## [Cosa fare]
Riscrivi i dati dall'inizio fino alla riga che contiene "Action: (x=1383, y=43)", inclusa, sostituendo "magnifier" con "magnifying glass" e lasciando invariato tutto il resto.

## [Dati riportati]
%%
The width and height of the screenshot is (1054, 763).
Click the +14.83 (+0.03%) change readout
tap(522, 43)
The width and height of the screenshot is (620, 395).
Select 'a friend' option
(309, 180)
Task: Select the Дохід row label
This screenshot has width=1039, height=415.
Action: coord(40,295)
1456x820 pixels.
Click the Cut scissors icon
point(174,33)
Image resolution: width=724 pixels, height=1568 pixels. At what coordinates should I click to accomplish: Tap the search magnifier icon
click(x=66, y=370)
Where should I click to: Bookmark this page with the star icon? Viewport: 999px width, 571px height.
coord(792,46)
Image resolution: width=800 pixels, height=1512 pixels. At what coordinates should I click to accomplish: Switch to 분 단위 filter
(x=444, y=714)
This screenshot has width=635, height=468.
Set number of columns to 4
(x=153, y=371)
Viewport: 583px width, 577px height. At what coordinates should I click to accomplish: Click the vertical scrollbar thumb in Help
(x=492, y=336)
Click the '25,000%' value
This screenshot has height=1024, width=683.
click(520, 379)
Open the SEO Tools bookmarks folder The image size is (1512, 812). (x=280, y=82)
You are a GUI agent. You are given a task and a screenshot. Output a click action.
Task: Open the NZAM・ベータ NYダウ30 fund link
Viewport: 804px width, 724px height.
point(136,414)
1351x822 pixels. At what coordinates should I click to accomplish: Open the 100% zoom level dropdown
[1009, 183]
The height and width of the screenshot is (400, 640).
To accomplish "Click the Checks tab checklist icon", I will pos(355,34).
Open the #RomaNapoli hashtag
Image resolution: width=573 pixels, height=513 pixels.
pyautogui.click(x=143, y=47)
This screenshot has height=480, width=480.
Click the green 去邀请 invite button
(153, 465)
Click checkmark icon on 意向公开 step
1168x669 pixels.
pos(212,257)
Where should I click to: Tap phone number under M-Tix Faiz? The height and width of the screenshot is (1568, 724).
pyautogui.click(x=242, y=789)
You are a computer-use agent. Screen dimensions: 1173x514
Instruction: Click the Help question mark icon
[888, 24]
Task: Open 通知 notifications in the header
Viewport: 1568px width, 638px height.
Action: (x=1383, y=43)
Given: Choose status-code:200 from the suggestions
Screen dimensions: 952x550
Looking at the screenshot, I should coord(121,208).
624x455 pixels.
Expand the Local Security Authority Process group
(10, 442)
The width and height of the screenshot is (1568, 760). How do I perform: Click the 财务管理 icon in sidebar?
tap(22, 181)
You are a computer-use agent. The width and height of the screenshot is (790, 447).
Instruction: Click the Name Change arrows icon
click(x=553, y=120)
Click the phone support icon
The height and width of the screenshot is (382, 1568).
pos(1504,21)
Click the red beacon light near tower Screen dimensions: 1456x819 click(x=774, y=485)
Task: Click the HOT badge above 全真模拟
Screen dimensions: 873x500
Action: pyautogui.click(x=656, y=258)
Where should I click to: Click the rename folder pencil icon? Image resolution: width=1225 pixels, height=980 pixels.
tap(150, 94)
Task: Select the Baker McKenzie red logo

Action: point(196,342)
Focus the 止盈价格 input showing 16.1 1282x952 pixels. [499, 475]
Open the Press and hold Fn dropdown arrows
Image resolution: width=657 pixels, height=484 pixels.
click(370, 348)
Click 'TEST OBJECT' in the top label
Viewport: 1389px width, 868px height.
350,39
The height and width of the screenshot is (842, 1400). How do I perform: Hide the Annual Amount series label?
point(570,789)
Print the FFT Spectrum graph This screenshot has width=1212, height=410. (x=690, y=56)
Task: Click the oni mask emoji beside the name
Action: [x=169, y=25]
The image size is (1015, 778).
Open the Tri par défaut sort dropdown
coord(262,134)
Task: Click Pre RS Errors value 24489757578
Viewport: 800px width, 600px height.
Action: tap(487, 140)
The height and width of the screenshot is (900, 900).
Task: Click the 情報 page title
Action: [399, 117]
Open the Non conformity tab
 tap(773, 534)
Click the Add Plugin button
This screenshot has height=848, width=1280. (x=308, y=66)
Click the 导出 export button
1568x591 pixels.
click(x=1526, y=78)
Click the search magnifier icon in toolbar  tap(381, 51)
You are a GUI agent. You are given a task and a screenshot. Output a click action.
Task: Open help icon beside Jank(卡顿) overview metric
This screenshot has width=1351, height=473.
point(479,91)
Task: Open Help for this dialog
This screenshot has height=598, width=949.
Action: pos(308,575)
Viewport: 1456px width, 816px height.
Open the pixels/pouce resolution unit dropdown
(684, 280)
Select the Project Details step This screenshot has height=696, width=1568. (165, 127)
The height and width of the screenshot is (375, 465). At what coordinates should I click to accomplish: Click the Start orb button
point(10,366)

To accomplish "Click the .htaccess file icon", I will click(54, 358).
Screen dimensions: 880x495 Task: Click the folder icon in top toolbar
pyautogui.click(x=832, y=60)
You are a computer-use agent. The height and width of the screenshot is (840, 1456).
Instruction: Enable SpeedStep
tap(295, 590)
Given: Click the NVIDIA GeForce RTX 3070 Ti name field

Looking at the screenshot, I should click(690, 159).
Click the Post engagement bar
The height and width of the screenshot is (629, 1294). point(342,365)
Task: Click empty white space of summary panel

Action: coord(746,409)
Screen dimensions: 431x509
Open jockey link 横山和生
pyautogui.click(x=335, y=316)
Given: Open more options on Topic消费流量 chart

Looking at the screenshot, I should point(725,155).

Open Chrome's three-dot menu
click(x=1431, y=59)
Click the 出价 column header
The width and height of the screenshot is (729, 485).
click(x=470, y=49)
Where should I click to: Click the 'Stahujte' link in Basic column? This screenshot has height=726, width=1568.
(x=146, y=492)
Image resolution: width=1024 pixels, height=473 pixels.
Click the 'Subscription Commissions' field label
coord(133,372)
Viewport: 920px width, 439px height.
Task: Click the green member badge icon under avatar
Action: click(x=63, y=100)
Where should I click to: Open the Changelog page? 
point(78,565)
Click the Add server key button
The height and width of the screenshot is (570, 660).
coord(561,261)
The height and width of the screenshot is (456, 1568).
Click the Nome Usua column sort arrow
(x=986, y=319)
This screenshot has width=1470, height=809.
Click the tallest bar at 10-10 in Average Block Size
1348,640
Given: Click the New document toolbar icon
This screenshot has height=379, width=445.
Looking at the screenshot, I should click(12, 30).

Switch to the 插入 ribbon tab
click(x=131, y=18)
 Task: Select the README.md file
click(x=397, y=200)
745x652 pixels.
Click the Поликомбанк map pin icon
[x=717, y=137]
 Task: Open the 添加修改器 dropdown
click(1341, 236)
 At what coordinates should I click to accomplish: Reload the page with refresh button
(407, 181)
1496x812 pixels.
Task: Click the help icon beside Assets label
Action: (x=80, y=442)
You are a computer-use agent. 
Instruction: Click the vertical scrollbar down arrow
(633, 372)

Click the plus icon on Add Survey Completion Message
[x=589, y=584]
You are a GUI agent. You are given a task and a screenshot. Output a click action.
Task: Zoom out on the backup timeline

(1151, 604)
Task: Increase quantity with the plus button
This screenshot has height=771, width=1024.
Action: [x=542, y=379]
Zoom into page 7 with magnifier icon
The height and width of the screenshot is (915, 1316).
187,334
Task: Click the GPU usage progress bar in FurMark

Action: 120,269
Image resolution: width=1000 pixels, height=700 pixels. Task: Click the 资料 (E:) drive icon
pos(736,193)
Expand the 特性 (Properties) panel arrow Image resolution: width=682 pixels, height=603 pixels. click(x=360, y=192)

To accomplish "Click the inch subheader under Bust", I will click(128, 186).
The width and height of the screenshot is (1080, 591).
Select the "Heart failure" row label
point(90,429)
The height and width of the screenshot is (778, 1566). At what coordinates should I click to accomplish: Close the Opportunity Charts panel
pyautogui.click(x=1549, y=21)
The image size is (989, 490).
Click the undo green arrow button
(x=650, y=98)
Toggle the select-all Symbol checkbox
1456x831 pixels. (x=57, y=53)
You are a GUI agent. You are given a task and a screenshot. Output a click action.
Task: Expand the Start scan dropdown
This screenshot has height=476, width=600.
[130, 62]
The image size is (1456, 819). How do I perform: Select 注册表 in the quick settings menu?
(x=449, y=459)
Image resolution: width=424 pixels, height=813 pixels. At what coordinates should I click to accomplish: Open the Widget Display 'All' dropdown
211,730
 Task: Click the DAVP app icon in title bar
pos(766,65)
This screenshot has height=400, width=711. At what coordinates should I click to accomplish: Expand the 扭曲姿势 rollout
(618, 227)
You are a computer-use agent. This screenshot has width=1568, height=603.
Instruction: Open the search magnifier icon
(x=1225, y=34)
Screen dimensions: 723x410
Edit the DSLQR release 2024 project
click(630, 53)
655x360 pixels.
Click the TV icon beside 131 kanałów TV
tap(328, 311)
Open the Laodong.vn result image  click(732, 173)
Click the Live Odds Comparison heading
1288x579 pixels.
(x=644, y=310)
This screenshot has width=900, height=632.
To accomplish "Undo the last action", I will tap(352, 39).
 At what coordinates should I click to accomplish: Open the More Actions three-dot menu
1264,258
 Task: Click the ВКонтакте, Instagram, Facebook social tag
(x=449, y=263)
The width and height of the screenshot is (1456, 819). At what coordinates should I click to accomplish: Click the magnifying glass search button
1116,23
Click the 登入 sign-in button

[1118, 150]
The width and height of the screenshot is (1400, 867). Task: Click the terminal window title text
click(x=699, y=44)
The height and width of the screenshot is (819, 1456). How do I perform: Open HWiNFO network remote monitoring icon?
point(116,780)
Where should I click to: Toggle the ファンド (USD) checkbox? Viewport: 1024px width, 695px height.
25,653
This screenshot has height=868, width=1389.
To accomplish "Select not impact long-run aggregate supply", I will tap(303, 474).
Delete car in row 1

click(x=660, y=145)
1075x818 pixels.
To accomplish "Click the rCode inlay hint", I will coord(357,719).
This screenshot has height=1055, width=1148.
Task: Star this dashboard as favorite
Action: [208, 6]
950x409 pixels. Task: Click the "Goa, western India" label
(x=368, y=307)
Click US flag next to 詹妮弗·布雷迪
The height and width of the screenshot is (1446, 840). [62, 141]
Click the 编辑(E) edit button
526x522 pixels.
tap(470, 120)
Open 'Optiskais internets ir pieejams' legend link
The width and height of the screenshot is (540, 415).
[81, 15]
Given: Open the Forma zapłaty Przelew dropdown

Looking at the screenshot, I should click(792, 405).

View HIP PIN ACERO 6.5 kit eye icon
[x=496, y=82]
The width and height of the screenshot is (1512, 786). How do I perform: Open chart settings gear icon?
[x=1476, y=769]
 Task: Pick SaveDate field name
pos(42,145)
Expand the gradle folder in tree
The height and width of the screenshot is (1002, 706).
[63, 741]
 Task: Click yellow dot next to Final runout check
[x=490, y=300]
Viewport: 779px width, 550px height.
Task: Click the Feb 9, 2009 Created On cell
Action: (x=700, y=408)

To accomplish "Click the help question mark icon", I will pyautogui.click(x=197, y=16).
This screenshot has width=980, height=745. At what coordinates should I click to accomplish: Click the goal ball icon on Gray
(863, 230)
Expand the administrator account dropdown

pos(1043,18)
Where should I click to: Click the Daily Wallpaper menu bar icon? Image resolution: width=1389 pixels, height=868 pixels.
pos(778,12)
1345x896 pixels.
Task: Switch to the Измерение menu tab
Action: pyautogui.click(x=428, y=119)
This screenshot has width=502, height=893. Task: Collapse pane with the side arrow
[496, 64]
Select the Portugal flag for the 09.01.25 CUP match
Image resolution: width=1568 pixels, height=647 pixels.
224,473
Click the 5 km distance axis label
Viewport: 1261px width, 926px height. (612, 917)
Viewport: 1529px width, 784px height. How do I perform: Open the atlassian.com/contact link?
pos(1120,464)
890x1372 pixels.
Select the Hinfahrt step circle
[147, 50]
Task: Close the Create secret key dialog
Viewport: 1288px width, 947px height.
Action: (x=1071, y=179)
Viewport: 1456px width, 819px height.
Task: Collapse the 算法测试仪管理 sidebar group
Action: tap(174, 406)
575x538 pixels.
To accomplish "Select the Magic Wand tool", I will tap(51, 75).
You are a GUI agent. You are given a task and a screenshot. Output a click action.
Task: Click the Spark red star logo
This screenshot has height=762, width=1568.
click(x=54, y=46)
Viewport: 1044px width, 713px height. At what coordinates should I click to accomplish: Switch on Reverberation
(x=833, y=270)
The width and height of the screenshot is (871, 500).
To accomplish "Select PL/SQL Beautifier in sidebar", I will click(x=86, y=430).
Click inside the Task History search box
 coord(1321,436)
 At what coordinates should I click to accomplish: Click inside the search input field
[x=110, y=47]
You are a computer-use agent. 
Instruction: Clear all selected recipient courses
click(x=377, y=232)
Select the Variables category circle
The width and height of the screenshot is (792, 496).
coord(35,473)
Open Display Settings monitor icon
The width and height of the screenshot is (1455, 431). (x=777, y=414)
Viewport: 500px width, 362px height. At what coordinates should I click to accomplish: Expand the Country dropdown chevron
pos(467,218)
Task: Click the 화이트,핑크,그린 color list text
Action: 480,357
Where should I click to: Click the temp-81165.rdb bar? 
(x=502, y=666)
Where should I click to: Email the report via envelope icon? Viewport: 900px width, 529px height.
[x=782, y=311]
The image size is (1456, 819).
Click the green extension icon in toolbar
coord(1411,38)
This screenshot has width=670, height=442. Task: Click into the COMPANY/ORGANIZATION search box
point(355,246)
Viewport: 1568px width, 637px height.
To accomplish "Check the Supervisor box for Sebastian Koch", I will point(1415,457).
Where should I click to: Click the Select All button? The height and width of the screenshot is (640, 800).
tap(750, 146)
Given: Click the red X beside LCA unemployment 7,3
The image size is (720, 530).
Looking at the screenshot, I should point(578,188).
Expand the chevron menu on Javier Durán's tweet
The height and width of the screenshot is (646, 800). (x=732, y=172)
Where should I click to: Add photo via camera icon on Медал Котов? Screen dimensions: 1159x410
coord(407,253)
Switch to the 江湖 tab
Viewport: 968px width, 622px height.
%%
## [Risposta al compito]
The width and height of the screenshot is (1054, 763).
Click the +14.83 (+0.03%) change readout
tap(522, 43)
The width and height of the screenshot is (620, 395).
Select 'a friend' option
(309, 180)
Task: Select the Дохід row label
This screenshot has width=1039, height=415.
Action: coord(40,295)
1456x820 pixels.
Click the Cut scissors icon
point(174,33)
Image resolution: width=724 pixels, height=1568 pixels. At what coordinates should I click to accomplish: Tap the search magnifying glass icon
click(x=66, y=370)
Where should I click to: Bookmark this page with the star icon? Viewport: 999px width, 571px height.
coord(792,46)
Image resolution: width=800 pixels, height=1512 pixels. At what coordinates should I click to accomplish: Switch to 분 단위 filter
(x=444, y=714)
This screenshot has width=635, height=468.
Set number of columns to 4
(x=153, y=371)
Viewport: 583px width, 577px height. At what coordinates should I click to accomplish: Click the vertical scrollbar thumb in Help
(x=492, y=336)
Click the '25,000%' value
This screenshot has height=1024, width=683.
click(520, 379)
Open the SEO Tools bookmarks folder The image size is (1512, 812). (x=280, y=82)
You are a GUI agent. You are given a task and a screenshot. Output a click action.
Task: Open the NZAM・ベータ NYダウ30 fund link
Viewport: 804px width, 724px height.
point(136,414)
1351x822 pixels. At what coordinates should I click to accomplish: Open the 100% zoom level dropdown
[1009, 183]
The height and width of the screenshot is (400, 640).
To accomplish "Click the Checks tab checklist icon", I will pos(355,34).
Open the #RomaNapoli hashtag
Image resolution: width=573 pixels, height=513 pixels.
pyautogui.click(x=143, y=47)
This screenshot has height=480, width=480.
Click the green 去邀请 invite button
(153, 465)
Click checkmark icon on 意向公开 step
1168x669 pixels.
pos(212,257)
Where should I click to: Tap phone number under M-Tix Faiz? The height and width of the screenshot is (1568, 724).
pyautogui.click(x=242, y=789)
You are a computer-use agent. Screen dimensions: 1173x514
Instruction: Click the Help question mark icon
[888, 24]
Task: Open 通知 notifications in the header
Viewport: 1568px width, 638px height.
Action: (x=1383, y=43)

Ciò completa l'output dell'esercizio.